Time series of anomalies (°C) for daily minimum temperatures in December 2013 (a) and for daily maximum temperatures in August 2014 (b) at Yerevan-Arabkir station. The spatial distribution of monthly minimum temperature anomalies for December 2013 (c) and for monthly maximum temperature anomalies for August 2014 (d) in Armenia (temperature observations from 36 meteorological stations presented in Fig. 1 were used). Temperature anomalies were estimated relative to normal values for period 1961–1990

August of 2014 was ranked the second warmest in Armenia since 1961 (with a monthly temperature anomaly of 3.5 °C). However, Yerevan and southwestern low elevated parts of Armenia experienced prolonged series of hot days. Since the 16th till the 31st of August, maximum temperatures in Yerevan exceeded 36 °C with positive anomalies higher than 4 °C and reaching up to 7–10 °C for several days (Fig. 4b). Figure 4d shows that most part of Armenia experienced significant positive temperature anomalies in August of 2014 exceeding 3 °C. Monthly temperature anomalies at several stations reached as high as 4–6 °C.

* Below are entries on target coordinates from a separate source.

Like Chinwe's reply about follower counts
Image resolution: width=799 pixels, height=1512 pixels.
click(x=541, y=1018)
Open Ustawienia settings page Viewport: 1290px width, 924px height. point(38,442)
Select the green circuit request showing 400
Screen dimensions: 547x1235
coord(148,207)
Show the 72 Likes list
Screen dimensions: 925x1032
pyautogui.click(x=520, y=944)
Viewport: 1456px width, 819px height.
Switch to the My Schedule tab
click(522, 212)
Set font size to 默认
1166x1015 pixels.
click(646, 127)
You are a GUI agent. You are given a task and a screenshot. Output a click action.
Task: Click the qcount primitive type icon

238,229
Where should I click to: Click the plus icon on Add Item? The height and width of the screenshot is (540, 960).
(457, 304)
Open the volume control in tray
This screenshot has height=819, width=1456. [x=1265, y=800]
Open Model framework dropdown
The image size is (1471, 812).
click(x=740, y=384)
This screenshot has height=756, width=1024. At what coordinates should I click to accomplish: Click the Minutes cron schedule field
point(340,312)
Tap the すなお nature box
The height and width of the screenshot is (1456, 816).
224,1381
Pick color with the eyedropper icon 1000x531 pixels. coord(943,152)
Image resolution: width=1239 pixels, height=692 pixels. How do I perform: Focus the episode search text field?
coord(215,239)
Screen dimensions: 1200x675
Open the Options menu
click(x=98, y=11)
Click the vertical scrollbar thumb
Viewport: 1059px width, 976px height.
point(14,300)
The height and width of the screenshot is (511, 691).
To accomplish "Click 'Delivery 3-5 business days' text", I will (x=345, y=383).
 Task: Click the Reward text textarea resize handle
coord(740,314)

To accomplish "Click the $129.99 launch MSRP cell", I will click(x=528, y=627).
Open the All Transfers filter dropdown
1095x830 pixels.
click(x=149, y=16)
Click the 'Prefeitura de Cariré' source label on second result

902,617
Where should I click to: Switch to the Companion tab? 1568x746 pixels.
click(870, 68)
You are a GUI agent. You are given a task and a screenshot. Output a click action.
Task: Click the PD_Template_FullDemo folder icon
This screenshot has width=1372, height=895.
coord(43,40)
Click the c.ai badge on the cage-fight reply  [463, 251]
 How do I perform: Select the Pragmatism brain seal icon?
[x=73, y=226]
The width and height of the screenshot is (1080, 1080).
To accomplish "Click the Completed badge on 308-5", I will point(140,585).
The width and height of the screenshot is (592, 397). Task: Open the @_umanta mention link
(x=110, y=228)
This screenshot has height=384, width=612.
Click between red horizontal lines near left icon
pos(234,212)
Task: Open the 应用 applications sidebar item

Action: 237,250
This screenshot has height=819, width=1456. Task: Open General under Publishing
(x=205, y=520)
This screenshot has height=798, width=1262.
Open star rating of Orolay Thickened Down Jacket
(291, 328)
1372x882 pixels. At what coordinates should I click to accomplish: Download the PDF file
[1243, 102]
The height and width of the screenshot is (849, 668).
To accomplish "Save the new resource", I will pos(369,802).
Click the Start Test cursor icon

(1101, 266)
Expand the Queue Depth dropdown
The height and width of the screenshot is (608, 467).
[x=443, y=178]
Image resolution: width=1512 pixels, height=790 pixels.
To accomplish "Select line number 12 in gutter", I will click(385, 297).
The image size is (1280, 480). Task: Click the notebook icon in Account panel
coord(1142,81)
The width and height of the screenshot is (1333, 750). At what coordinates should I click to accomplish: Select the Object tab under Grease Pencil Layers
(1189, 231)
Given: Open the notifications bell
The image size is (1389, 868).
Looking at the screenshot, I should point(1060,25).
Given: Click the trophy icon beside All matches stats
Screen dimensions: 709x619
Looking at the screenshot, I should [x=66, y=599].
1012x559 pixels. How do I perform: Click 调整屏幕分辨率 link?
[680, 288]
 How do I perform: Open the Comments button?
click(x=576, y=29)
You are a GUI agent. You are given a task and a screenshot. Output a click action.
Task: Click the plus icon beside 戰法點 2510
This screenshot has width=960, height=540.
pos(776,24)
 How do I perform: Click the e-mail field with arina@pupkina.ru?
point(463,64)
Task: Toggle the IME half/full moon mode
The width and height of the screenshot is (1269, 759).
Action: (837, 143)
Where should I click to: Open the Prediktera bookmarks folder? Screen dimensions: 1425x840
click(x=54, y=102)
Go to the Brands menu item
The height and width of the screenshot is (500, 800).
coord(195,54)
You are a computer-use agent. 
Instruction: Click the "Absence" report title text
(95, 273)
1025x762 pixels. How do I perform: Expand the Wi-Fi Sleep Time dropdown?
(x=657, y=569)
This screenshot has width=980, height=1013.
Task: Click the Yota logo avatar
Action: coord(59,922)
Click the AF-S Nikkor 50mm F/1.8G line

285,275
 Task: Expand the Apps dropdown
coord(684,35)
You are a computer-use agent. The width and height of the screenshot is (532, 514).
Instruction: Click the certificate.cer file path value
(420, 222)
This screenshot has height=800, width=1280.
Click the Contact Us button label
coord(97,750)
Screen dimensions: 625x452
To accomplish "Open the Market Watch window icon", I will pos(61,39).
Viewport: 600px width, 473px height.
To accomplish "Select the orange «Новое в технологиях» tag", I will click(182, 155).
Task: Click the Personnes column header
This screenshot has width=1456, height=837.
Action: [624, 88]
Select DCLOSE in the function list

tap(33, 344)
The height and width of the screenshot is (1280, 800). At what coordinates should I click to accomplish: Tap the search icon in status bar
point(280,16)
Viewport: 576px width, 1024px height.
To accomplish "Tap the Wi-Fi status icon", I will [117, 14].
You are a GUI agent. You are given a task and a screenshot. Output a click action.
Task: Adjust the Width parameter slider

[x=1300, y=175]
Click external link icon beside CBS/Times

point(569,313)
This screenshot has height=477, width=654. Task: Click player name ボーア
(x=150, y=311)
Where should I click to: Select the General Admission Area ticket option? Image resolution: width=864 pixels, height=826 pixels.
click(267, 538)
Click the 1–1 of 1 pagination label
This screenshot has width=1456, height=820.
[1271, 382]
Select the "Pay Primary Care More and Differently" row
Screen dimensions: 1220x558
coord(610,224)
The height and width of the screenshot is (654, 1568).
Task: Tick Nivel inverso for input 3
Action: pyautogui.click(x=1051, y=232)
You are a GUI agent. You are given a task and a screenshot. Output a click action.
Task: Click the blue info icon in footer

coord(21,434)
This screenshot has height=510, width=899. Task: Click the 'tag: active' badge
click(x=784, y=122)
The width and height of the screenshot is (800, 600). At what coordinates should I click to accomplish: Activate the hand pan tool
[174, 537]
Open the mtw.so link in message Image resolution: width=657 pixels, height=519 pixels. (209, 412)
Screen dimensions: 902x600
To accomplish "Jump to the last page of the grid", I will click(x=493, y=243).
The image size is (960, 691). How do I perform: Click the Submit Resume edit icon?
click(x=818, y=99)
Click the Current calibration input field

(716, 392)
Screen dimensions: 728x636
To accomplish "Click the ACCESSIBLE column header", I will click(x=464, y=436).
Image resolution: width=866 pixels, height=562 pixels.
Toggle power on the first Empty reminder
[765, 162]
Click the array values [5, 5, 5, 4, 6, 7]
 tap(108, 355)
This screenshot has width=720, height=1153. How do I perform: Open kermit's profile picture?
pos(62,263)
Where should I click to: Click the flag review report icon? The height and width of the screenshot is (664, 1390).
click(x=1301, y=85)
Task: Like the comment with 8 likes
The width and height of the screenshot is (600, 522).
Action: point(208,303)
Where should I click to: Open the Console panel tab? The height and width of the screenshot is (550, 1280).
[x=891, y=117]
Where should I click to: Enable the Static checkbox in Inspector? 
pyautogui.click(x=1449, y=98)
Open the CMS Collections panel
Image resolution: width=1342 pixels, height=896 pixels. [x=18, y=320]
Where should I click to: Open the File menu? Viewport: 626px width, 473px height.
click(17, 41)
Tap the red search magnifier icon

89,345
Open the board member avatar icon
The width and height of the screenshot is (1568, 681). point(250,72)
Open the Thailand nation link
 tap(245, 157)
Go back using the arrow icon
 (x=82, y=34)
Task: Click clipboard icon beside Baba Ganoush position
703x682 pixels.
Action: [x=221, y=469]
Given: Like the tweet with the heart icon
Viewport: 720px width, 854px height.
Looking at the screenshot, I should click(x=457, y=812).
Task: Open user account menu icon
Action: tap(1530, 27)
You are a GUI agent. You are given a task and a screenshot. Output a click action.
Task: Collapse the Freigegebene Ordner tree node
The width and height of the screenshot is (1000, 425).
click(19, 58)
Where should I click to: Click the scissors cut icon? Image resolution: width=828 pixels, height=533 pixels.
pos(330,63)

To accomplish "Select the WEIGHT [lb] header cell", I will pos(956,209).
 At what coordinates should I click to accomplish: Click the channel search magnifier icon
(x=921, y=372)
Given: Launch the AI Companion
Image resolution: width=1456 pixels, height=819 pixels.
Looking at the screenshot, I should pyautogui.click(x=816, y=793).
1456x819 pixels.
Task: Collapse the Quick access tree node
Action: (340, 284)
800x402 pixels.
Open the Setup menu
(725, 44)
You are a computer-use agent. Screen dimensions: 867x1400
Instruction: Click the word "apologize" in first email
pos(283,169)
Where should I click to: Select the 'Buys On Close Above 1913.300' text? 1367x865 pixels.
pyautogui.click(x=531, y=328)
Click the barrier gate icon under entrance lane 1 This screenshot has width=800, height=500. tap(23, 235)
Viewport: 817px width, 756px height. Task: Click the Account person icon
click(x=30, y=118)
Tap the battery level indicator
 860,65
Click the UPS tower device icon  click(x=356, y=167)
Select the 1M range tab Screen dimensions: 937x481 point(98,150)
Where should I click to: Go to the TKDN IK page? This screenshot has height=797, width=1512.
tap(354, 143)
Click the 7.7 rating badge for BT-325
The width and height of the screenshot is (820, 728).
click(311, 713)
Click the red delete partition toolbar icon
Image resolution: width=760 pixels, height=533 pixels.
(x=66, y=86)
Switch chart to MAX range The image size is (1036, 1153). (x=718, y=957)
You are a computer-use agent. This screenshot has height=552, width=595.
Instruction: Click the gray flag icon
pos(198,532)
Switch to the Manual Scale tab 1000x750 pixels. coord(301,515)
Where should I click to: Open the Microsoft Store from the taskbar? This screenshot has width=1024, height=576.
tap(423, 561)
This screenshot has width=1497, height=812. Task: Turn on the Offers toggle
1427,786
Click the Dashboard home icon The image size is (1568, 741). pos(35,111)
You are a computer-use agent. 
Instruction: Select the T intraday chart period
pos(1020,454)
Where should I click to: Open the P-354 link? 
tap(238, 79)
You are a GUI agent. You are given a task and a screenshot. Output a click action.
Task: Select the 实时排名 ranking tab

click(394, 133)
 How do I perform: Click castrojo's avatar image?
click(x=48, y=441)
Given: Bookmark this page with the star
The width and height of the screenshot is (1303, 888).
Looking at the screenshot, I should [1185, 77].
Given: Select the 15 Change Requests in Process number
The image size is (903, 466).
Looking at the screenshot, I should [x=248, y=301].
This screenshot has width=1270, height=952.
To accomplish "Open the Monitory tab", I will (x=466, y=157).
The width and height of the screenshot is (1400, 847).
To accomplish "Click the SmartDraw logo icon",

Validation of historical climate

Model confidence is usually based on the evaluation of their performance at reproducing observed features of current climate. In this section, we evaluate the ability of the CCSM4 model to reproduce the historical climate over Armenia in terms of temperature representation. Seasonal and annual temperatures are constructed in Armenia for the historical period 1961–1990 derived from the observed data and the CCSM4 data (Fig. 2).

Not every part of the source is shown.